The lines to reproduce from the material below are those from the one containing "Instruction: Collapse the" through the one containing "Task: Open document", both included; write them out exactly and add nothing.

======== PROVIDED INFORMATION ========

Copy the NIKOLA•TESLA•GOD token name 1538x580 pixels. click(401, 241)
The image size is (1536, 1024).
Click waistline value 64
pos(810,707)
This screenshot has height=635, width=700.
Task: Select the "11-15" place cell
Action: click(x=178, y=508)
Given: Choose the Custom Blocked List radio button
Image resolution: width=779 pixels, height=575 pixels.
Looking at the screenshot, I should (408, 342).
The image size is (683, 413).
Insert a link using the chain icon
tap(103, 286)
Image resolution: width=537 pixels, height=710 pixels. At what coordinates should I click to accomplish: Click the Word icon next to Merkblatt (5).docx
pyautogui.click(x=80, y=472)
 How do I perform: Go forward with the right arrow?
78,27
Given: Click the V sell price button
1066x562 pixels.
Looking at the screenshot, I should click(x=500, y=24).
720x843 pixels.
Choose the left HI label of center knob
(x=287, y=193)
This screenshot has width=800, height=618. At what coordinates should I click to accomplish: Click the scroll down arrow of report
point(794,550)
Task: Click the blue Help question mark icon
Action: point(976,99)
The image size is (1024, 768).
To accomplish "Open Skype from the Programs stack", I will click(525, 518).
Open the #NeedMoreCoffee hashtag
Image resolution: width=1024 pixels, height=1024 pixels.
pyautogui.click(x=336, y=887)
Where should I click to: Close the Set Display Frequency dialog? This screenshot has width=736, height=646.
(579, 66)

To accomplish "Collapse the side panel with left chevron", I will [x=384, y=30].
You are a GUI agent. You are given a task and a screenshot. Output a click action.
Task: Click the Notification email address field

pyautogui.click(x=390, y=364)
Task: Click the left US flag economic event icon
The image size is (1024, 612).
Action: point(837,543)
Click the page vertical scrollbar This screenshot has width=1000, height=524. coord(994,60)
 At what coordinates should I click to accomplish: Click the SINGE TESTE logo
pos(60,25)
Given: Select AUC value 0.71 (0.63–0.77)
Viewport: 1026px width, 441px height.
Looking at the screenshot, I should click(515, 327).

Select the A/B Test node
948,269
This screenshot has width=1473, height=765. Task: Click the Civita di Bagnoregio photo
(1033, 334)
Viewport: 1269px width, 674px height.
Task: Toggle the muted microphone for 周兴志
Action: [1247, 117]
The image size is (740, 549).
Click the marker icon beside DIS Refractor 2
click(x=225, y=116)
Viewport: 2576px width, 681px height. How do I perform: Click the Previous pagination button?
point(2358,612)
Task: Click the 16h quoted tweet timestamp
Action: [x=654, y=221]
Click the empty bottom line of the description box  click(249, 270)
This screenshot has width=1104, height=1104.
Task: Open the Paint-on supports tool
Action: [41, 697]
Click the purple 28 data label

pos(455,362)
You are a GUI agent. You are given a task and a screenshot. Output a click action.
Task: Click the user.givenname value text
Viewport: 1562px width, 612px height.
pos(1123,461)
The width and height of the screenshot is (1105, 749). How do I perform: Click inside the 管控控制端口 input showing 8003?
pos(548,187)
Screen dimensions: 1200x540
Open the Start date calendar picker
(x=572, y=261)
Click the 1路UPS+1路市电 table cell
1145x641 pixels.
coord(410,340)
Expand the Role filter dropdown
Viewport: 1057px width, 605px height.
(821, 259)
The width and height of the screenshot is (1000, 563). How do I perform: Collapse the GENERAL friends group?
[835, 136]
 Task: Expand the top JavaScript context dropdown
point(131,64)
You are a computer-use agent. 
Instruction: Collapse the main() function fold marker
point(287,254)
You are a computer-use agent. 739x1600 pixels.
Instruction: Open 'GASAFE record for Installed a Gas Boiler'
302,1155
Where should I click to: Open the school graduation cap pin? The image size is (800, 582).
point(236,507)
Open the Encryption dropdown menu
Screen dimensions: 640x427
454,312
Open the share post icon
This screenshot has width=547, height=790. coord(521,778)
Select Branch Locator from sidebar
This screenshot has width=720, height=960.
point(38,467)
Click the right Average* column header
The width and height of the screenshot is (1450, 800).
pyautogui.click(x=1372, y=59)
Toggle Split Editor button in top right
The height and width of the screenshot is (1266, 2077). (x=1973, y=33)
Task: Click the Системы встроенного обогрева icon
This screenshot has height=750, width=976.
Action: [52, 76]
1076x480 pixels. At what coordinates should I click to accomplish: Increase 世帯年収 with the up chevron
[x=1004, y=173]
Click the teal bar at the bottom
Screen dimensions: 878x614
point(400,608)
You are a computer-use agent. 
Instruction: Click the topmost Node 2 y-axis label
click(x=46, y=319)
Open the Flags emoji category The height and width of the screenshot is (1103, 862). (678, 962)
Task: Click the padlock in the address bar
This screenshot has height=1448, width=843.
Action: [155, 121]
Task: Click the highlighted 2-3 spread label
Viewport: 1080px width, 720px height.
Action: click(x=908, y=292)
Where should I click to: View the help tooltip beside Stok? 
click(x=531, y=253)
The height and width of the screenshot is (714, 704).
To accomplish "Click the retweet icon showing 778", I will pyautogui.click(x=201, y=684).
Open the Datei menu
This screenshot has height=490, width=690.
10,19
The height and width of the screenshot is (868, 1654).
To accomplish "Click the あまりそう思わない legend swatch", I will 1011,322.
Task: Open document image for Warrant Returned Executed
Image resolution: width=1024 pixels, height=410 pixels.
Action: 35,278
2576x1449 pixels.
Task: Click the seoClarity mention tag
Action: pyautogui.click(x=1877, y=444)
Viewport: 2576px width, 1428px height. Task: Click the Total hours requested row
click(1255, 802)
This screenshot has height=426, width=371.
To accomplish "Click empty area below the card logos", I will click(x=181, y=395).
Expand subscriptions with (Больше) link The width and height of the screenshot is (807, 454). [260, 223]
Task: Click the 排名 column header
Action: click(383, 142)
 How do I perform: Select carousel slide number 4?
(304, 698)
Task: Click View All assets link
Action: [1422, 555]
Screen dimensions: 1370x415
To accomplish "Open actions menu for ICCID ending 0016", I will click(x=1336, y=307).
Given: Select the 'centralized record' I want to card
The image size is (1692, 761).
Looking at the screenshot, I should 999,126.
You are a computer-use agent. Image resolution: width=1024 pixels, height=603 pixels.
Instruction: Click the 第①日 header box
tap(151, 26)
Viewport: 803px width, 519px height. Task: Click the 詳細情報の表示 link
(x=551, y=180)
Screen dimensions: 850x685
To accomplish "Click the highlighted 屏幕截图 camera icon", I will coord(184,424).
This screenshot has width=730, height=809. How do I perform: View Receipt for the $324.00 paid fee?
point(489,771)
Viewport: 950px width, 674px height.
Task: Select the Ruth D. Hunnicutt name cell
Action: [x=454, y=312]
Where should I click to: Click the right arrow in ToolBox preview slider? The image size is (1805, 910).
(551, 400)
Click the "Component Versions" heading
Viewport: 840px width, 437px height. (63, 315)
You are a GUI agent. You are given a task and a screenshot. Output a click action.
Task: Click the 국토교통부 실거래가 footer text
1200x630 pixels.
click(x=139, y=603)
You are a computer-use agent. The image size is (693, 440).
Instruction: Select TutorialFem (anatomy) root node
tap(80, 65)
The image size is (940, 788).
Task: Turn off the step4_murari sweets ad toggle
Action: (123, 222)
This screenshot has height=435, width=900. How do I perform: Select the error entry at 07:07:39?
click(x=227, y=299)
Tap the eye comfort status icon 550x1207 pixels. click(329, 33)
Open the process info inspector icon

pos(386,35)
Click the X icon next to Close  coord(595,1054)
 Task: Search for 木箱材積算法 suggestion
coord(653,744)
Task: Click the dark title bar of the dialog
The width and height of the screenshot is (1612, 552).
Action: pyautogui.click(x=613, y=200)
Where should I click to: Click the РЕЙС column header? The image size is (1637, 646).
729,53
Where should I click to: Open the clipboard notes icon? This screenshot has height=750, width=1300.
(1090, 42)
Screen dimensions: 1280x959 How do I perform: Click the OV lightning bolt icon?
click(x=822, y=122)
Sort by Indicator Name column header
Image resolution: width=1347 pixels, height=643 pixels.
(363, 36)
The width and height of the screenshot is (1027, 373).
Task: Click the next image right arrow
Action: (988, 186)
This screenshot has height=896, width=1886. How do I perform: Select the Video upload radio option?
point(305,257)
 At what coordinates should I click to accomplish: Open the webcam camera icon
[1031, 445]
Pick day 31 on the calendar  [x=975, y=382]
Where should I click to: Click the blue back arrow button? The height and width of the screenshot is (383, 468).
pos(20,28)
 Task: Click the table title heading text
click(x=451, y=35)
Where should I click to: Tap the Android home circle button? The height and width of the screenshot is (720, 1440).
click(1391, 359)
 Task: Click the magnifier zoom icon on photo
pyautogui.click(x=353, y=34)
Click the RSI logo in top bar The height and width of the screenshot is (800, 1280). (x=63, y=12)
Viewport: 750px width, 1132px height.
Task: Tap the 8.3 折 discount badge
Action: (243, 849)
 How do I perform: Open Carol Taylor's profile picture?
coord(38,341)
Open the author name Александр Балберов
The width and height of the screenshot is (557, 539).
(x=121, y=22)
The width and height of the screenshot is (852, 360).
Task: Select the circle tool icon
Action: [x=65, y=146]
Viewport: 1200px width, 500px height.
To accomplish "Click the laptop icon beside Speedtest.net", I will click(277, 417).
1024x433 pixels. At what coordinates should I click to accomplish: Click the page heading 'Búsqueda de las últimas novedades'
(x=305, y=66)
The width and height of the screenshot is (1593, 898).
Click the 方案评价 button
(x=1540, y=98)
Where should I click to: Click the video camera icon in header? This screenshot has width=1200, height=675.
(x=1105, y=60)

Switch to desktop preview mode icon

========

§ **RESPONSE TO THIS TASK**:
Instruction: Collapse the main() function fold marker
point(287,254)
You are a computer-use agent. 739x1600 pixels.
Instruction: Open 'GASAFE record for Installed a Gas Boiler'
302,1155
Where should I click to: Open the school graduation cap pin? The image size is (800, 582).
point(236,507)
Open the Encryption dropdown menu
Screen dimensions: 640x427
454,312
Open the share post icon
This screenshot has width=547, height=790. coord(521,778)
Select Branch Locator from sidebar
This screenshot has width=720, height=960.
point(38,467)
Click the right Average* column header
The width and height of the screenshot is (1450, 800).
pyautogui.click(x=1372, y=59)
Toggle Split Editor button in top right
The height and width of the screenshot is (1266, 2077). (x=1973, y=33)
Task: Click the Системы встроенного обогрева icon
This screenshot has height=750, width=976.
Action: [52, 76]
1076x480 pixels. At what coordinates should I click to accomplish: Increase 世帯年収 with the up chevron
[x=1004, y=173]
Click the teal bar at the bottom
Screen dimensions: 878x614
point(400,608)
You are a computer-use agent. 
Instruction: Click the topmost Node 2 y-axis label
click(x=46, y=319)
Open the Flags emoji category The height and width of the screenshot is (1103, 862). (678, 962)
Task: Click the padlock in the address bar
This screenshot has height=1448, width=843.
Action: [155, 121]
Task: Click the highlighted 2-3 spread label
Viewport: 1080px width, 720px height.
Action: click(x=908, y=292)
Where should I click to: View the help tooltip beside Stok? 
click(x=531, y=253)
The height and width of the screenshot is (714, 704).
To accomplish "Click the retweet icon showing 778", I will pyautogui.click(x=201, y=684).
Open the Datei menu
This screenshot has height=490, width=690.
10,19
The height and width of the screenshot is (868, 1654).
To accomplish "Click the あまりそう思わない legend swatch", I will 1011,322.
Task: Open document image for Warrant Returned Executed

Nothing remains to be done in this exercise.